═════ STORED DATA

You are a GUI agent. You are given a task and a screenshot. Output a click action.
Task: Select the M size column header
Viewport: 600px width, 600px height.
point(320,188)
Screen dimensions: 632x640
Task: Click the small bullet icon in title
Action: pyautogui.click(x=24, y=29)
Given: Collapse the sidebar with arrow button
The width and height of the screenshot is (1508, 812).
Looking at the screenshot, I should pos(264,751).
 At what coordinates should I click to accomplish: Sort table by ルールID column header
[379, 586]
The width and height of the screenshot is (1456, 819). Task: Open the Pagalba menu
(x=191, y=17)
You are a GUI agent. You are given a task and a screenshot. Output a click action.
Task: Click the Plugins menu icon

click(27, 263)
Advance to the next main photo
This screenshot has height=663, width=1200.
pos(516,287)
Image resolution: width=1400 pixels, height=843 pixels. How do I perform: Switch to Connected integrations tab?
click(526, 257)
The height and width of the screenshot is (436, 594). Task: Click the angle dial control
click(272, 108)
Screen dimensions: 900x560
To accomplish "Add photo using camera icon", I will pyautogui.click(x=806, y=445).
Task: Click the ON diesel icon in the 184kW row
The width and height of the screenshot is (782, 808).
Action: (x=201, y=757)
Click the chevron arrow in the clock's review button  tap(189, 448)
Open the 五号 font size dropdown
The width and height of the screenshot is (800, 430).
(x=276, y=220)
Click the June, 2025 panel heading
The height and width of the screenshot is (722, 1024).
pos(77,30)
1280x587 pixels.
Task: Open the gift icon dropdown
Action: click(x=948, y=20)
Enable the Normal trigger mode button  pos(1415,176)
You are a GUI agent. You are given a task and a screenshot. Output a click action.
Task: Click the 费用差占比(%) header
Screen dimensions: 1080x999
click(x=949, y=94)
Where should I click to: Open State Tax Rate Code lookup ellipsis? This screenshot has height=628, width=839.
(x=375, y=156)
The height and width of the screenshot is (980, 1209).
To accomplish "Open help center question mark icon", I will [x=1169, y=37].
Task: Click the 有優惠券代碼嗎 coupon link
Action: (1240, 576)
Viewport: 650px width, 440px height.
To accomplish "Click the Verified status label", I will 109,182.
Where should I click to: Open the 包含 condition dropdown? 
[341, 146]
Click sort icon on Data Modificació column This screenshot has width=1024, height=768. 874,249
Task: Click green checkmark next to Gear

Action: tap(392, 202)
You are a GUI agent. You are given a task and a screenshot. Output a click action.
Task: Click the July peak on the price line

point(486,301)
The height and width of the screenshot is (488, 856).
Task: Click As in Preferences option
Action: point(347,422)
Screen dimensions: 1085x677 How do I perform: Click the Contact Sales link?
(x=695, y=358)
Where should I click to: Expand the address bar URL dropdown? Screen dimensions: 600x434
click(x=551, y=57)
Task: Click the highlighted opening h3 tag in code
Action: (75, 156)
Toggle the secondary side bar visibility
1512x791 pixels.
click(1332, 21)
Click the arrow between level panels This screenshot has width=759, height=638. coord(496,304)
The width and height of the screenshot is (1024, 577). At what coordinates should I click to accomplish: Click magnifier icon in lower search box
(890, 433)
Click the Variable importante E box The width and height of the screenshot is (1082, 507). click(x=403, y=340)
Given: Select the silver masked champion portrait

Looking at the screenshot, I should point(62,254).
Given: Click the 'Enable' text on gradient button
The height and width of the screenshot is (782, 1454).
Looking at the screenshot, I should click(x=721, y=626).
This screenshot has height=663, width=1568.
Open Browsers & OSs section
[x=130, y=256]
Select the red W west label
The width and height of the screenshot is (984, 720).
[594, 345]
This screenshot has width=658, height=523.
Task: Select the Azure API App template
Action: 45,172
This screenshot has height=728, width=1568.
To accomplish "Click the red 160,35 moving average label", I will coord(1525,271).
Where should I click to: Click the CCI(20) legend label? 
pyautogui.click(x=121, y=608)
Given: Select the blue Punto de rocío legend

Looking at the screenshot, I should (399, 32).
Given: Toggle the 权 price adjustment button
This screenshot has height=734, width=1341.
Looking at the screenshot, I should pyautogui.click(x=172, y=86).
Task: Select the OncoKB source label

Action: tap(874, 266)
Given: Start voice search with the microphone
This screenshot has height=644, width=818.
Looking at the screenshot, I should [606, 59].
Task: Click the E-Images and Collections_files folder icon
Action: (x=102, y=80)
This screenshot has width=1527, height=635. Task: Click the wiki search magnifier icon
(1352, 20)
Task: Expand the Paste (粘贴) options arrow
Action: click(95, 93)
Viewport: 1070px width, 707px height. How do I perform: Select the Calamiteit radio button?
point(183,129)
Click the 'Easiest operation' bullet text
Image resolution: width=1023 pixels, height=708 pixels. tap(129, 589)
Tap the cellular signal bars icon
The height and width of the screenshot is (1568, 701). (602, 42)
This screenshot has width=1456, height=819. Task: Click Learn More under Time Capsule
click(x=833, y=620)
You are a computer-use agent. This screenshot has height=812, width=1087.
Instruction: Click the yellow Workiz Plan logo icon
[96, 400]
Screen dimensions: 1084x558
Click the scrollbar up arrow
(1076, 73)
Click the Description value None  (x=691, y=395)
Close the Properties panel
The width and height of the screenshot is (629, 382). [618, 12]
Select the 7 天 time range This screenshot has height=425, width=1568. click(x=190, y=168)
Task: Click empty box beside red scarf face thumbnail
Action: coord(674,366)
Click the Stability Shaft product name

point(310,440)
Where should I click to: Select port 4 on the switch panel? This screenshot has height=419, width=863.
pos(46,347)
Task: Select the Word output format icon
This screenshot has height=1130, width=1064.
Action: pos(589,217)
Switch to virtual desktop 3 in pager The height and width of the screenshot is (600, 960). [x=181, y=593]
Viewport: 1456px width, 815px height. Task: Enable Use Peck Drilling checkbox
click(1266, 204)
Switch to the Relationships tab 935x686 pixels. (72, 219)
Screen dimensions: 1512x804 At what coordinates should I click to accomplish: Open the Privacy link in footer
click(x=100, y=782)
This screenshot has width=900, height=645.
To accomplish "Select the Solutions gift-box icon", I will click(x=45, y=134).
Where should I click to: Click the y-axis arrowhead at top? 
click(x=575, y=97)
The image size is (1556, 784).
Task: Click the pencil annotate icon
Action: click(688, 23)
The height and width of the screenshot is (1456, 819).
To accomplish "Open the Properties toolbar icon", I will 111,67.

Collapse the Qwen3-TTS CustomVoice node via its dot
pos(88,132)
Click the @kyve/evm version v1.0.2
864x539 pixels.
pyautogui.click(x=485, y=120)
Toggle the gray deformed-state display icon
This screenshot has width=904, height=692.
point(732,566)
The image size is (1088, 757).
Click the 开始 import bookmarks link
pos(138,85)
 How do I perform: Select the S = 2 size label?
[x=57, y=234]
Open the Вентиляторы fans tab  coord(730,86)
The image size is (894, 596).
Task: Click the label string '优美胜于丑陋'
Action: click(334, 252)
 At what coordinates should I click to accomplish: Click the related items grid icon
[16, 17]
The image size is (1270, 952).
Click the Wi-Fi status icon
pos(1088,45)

══════════

EXERCISE DESCRIPTION.
Write out all of the data above, word for word and line for line.

WRITTEN SOLUTION.
You are a GUI agent. You are given a task and a screenshot. Output a click action.
Task: Select the M size column header
Viewport: 600px width, 600px height.
point(320,188)
Screen dimensions: 632x640
Task: Click the small bullet icon in title
Action: pyautogui.click(x=24, y=29)
Given: Collapse the sidebar with arrow button
The width and height of the screenshot is (1508, 812).
Looking at the screenshot, I should pos(264,751).
 At what coordinates should I click to accomplish: Sort table by ルールID column header
[379, 586]
The width and height of the screenshot is (1456, 819). Task: Open the Pagalba menu
(x=191, y=17)
You are a GUI agent. You are given a task and a screenshot. Output a click action.
Task: Click the Plugins menu icon

click(27, 263)
Advance to the next main photo
This screenshot has height=663, width=1200.
pos(516,287)
Image resolution: width=1400 pixels, height=843 pixels. How do I perform: Switch to Connected integrations tab?
click(526, 257)
The height and width of the screenshot is (436, 594). Task: Click the angle dial control
click(272, 108)
Screen dimensions: 900x560
To accomplish "Add photo using camera icon", I will pyautogui.click(x=806, y=445).
Task: Click the ON diesel icon in the 184kW row
The width and height of the screenshot is (782, 808).
Action: (x=201, y=757)
Click the chevron arrow in the clock's review button  tap(189, 448)
Open the 五号 font size dropdown
The width and height of the screenshot is (800, 430).
(x=276, y=220)
Click the June, 2025 panel heading
The height and width of the screenshot is (722, 1024).
pos(77,30)
1280x587 pixels.
Task: Open the gift icon dropdown
Action: click(x=948, y=20)
Enable the Normal trigger mode button  pos(1415,176)
You are a GUI agent. You are given a task and a screenshot. Output a click action.
Task: Click the 费用差占比(%) header
Screen dimensions: 1080x999
click(x=949, y=94)
Where should I click to: Open State Tax Rate Code lookup ellipsis? This screenshot has height=628, width=839.
(x=375, y=156)
The height and width of the screenshot is (980, 1209).
To accomplish "Open help center question mark icon", I will [x=1169, y=37].
Task: Click the 有優惠券代碼嗎 coupon link
Action: (1240, 576)
Viewport: 650px width, 440px height.
To accomplish "Click the Verified status label", I will 109,182.
Where should I click to: Open the 包含 condition dropdown? 
[341, 146]
Click sort icon on Data Modificació column This screenshot has width=1024, height=768. 874,249
Task: Click green checkmark next to Gear

Action: tap(392, 202)
You are a GUI agent. You are given a task and a screenshot. Output a click action.
Task: Click the July peak on the price line

point(486,301)
The height and width of the screenshot is (488, 856).
Task: Click As in Preferences option
Action: point(347,422)
Screen dimensions: 1085x677 How do I perform: Click the Contact Sales link?
(x=695, y=358)
Where should I click to: Expand the address bar URL dropdown? Screen dimensions: 600x434
click(x=551, y=57)
Task: Click the highlighted opening h3 tag in code
Action: (75, 156)
Toggle the secondary side bar visibility
1512x791 pixels.
click(1332, 21)
Click the arrow between level panels This screenshot has width=759, height=638. coord(496,304)
The width and height of the screenshot is (1024, 577). At what coordinates should I click to accomplish: Click magnifier icon in lower search box
(890, 433)
Click the Variable importante E box The width and height of the screenshot is (1082, 507). click(x=403, y=340)
Given: Select the silver masked champion portrait

Looking at the screenshot, I should point(62,254).
Given: Click the 'Enable' text on gradient button
The height and width of the screenshot is (782, 1454).
Looking at the screenshot, I should click(x=721, y=626).
This screenshot has height=663, width=1568.
Open Browsers & OSs section
[x=130, y=256]
Select the red W west label
The width and height of the screenshot is (984, 720).
[594, 345]
This screenshot has width=658, height=523.
Task: Select the Azure API App template
Action: 45,172
This screenshot has height=728, width=1568.
To accomplish "Click the red 160,35 moving average label", I will coord(1525,271).
Where should I click to: Click the CCI(20) legend label? 
pyautogui.click(x=121, y=608)
Given: Select the blue Punto de rocío legend

Looking at the screenshot, I should (399, 32).
Given: Toggle the 权 price adjustment button
This screenshot has height=734, width=1341.
Looking at the screenshot, I should pyautogui.click(x=172, y=86).
Task: Select the OncoKB source label

Action: tap(874, 266)
Given: Start voice search with the microphone
This screenshot has height=644, width=818.
Looking at the screenshot, I should [606, 59].
Task: Click the E-Images and Collections_files folder icon
Action: (x=102, y=80)
This screenshot has width=1527, height=635. Task: Click the wiki search magnifier icon
(1352, 20)
Task: Expand the Paste (粘贴) options arrow
Action: click(95, 93)
Viewport: 1070px width, 707px height. How do I perform: Select the Calamiteit radio button?
point(183,129)
Click the 'Easiest operation' bullet text
Image resolution: width=1023 pixels, height=708 pixels. tap(129, 589)
Tap the cellular signal bars icon
The height and width of the screenshot is (1568, 701). (602, 42)
This screenshot has width=1456, height=819. Task: Click Learn More under Time Capsule
click(x=833, y=620)
You are a computer-use agent. This screenshot has height=812, width=1087.
Instruction: Click the yellow Workiz Plan logo icon
[96, 400]
Screen dimensions: 1084x558
Click the scrollbar up arrow
(1076, 73)
Click the Description value None  (x=691, y=395)
Close the Properties panel
The width and height of the screenshot is (629, 382). [618, 12]
Select the 7 天 time range This screenshot has height=425, width=1568. click(x=190, y=168)
Task: Click empty box beside red scarf face thumbnail
Action: coord(674,366)
Click the Stability Shaft product name

point(310,440)
Where should I click to: Select port 4 on the switch panel? This screenshot has height=419, width=863.
pos(46,347)
Task: Select the Word output format icon
This screenshot has height=1130, width=1064.
Action: pos(589,217)
Switch to virtual desktop 3 in pager The height and width of the screenshot is (600, 960). [x=181, y=593]
Viewport: 1456px width, 815px height. Task: Enable Use Peck Drilling checkbox
click(1266, 204)
Switch to the Relationships tab 935x686 pixels. (72, 219)
Screen dimensions: 1512x804 At what coordinates should I click to accomplish: Open the Privacy link in footer
click(x=100, y=782)
This screenshot has width=900, height=645.
To accomplish "Select the Solutions gift-box icon", I will click(x=45, y=134).
Where should I click to: Click the y-axis arrowhead at top? 
click(x=575, y=97)
The image size is (1556, 784).
Task: Click the pencil annotate icon
Action: click(688, 23)
The height and width of the screenshot is (1456, 819).
To accomplish "Open the Properties toolbar icon", I will 111,67.

Collapse the Qwen3-TTS CustomVoice node via its dot
pos(88,132)
Click the @kyve/evm version v1.0.2
864x539 pixels.
pyautogui.click(x=485, y=120)
Toggle the gray deformed-state display icon
This screenshot has width=904, height=692.
point(732,566)
The image size is (1088, 757).
Click the 开始 import bookmarks link
pos(138,85)
 How do I perform: Select the S = 2 size label?
[x=57, y=234]
Open the Вентиляторы fans tab  coord(730,86)
The image size is (894, 596).
Task: Click the label string '优美胜于丑陋'
Action: click(334, 252)
 At what coordinates should I click to accomplish: Click the related items grid icon
[16, 17]
The image size is (1270, 952).
Click the Wi-Fi status icon
pos(1088,45)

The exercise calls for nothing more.